**TASK TO COMPLETE**
Once the data has been read, print it back in full, exactly.

**THE INPUT**
◆ ◆ ◆ ◆ ◆ ◆ ◆
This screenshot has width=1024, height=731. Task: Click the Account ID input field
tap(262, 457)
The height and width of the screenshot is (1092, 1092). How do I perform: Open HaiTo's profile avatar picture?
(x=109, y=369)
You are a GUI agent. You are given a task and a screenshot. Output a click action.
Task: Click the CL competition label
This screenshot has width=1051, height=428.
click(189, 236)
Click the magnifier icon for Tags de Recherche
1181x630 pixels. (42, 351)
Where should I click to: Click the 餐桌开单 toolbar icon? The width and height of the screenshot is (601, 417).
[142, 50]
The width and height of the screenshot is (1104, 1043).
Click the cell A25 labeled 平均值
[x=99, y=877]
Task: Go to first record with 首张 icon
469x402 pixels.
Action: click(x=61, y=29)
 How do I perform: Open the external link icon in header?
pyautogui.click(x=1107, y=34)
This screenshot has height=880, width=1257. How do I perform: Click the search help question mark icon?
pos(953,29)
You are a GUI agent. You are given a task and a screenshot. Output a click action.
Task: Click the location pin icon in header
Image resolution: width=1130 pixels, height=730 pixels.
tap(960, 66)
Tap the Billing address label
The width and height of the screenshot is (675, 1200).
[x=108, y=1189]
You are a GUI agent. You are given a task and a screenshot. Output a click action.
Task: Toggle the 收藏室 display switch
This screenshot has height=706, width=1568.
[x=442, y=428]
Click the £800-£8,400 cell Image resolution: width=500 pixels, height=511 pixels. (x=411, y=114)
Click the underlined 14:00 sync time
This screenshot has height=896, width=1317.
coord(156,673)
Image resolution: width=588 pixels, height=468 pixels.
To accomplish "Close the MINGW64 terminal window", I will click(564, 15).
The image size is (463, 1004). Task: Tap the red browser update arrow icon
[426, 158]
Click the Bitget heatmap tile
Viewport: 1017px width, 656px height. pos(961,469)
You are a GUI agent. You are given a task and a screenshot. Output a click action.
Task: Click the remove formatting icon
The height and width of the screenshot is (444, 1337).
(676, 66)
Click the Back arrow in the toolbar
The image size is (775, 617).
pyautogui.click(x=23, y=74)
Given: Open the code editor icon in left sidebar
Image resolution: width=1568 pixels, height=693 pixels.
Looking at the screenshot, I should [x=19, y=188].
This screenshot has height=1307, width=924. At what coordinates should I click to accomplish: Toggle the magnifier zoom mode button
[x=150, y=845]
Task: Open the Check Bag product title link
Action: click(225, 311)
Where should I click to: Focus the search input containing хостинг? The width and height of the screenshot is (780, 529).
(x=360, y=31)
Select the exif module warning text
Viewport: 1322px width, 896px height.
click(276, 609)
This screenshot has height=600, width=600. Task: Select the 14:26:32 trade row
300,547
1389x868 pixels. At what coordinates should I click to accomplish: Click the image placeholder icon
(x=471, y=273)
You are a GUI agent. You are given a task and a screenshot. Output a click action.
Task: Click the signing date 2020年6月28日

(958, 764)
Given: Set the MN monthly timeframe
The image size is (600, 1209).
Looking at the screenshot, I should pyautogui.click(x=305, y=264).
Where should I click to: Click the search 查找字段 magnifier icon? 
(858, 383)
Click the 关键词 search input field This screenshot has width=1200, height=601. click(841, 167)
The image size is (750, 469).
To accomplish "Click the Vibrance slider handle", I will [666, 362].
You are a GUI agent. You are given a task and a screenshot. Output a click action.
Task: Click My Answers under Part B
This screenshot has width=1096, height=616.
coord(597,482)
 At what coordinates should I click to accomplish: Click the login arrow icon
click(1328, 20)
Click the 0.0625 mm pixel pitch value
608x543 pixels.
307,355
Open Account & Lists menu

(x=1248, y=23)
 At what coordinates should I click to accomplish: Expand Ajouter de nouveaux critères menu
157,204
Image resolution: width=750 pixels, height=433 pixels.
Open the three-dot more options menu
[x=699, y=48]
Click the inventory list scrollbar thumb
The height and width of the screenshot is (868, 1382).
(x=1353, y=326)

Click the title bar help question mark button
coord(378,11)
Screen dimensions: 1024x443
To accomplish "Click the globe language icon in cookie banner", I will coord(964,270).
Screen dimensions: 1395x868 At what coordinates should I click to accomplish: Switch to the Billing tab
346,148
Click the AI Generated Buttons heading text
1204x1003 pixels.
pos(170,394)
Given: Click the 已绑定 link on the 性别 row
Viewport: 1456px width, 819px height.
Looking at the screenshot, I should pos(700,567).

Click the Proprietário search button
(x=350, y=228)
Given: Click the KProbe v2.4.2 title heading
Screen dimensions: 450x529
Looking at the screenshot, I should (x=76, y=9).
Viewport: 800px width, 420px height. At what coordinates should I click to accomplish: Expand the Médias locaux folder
◆ ◆ ◆ ◆ ◆ ◆ ◆
**FINISHED TASK**
This screenshot has width=1024, height=731. Task: Click the Account ID input field
tap(262, 457)
The height and width of the screenshot is (1092, 1092). How do I perform: Open HaiTo's profile avatar picture?
(x=109, y=369)
You are a GUI agent. You are given a task and a screenshot. Output a click action.
Task: Click the CL competition label
This screenshot has width=1051, height=428.
click(189, 236)
Click the magnifier icon for Tags de Recherche
1181x630 pixels. (42, 351)
Where should I click to: Click the 餐桌开单 toolbar icon? The width and height of the screenshot is (601, 417).
[142, 50]
The width and height of the screenshot is (1104, 1043).
Click the cell A25 labeled 平均值
[x=99, y=877]
Task: Go to first record with 首张 icon
469x402 pixels.
Action: click(x=61, y=29)
 How do I perform: Open the external link icon in header?
pyautogui.click(x=1107, y=34)
This screenshot has height=880, width=1257. How do I perform: Click the search help question mark icon?
pos(953,29)
You are a GUI agent. You are given a task and a screenshot. Output a click action.
Task: Click the location pin icon in header
Image resolution: width=1130 pixels, height=730 pixels.
tap(960, 66)
Tap the Billing address label
The width and height of the screenshot is (675, 1200).
[x=108, y=1189]
You are a GUI agent. You are given a task and a screenshot. Output a click action.
Task: Toggle the 收藏室 display switch
This screenshot has height=706, width=1568.
[x=442, y=428]
Click the £800-£8,400 cell Image resolution: width=500 pixels, height=511 pixels. (x=411, y=114)
Click the underlined 14:00 sync time
This screenshot has height=896, width=1317.
coord(156,673)
Image resolution: width=588 pixels, height=468 pixels.
To accomplish "Close the MINGW64 terminal window", I will click(564, 15).
The image size is (463, 1004). Task: Tap the red browser update arrow icon
[426, 158]
Click the Bitget heatmap tile
Viewport: 1017px width, 656px height. pos(961,469)
You are a GUI agent. You are given a task and a screenshot. Output a click action.
Task: Click the remove formatting icon
The height and width of the screenshot is (444, 1337).
(676, 66)
Click the Back arrow in the toolbar
The image size is (775, 617).
pyautogui.click(x=23, y=74)
Given: Open the code editor icon in left sidebar
Image resolution: width=1568 pixels, height=693 pixels.
Looking at the screenshot, I should [x=19, y=188].
This screenshot has height=1307, width=924. At what coordinates should I click to accomplish: Toggle the magnifier zoom mode button
[x=150, y=845]
Task: Open the Check Bag product title link
Action: click(225, 311)
Where should I click to: Focus the search input containing хостинг? The width and height of the screenshot is (780, 529).
(x=360, y=31)
Select the exif module warning text
Viewport: 1322px width, 896px height.
click(276, 609)
This screenshot has height=600, width=600. Task: Select the 14:26:32 trade row
300,547
1389x868 pixels. At what coordinates should I click to accomplish: Click the image placeholder icon
(x=471, y=273)
You are a GUI agent. You are given a task and a screenshot. Output a click action.
Task: Click the signing date 2020年6月28日

(958, 764)
Given: Set the MN monthly timeframe
The image size is (600, 1209).
Looking at the screenshot, I should pyautogui.click(x=305, y=264).
Where should I click to: Click the search 查找字段 magnifier icon? 
(858, 383)
Click the 关键词 search input field This screenshot has width=1200, height=601. click(841, 167)
The image size is (750, 469).
To accomplish "Click the Vibrance slider handle", I will [666, 362].
You are a GUI agent. You are given a task and a screenshot. Output a click action.
Task: Click My Answers under Part B
This screenshot has width=1096, height=616.
coord(597,482)
 At what coordinates should I click to accomplish: Click the login arrow icon
click(1328, 20)
Click the 0.0625 mm pixel pitch value
608x543 pixels.
307,355
Open Account & Lists menu

(x=1248, y=23)
 At what coordinates should I click to accomplish: Expand Ajouter de nouveaux critères menu
157,204
Image resolution: width=750 pixels, height=433 pixels.
Open the three-dot more options menu
[x=699, y=48]
Click the inventory list scrollbar thumb
The height and width of the screenshot is (868, 1382).
(x=1353, y=326)

Click the title bar help question mark button
coord(378,11)
Screen dimensions: 1024x443
To accomplish "Click the globe language icon in cookie banner", I will coord(964,270).
Screen dimensions: 1395x868 At what coordinates should I click to accomplish: Switch to the Billing tab
346,148
Click the AI Generated Buttons heading text
1204x1003 pixels.
pos(170,394)
Given: Click the 已绑定 link on the 性别 row
Viewport: 1456px width, 819px height.
Looking at the screenshot, I should pos(700,567).

Click the Proprietário search button
(x=350, y=228)
Given: Click the KProbe v2.4.2 title heading
Screen dimensions: 450x529
Looking at the screenshot, I should (x=76, y=9).
Viewport: 800px width, 420px height. At what coordinates should I click to accomplish: Expand the Médias locaux folder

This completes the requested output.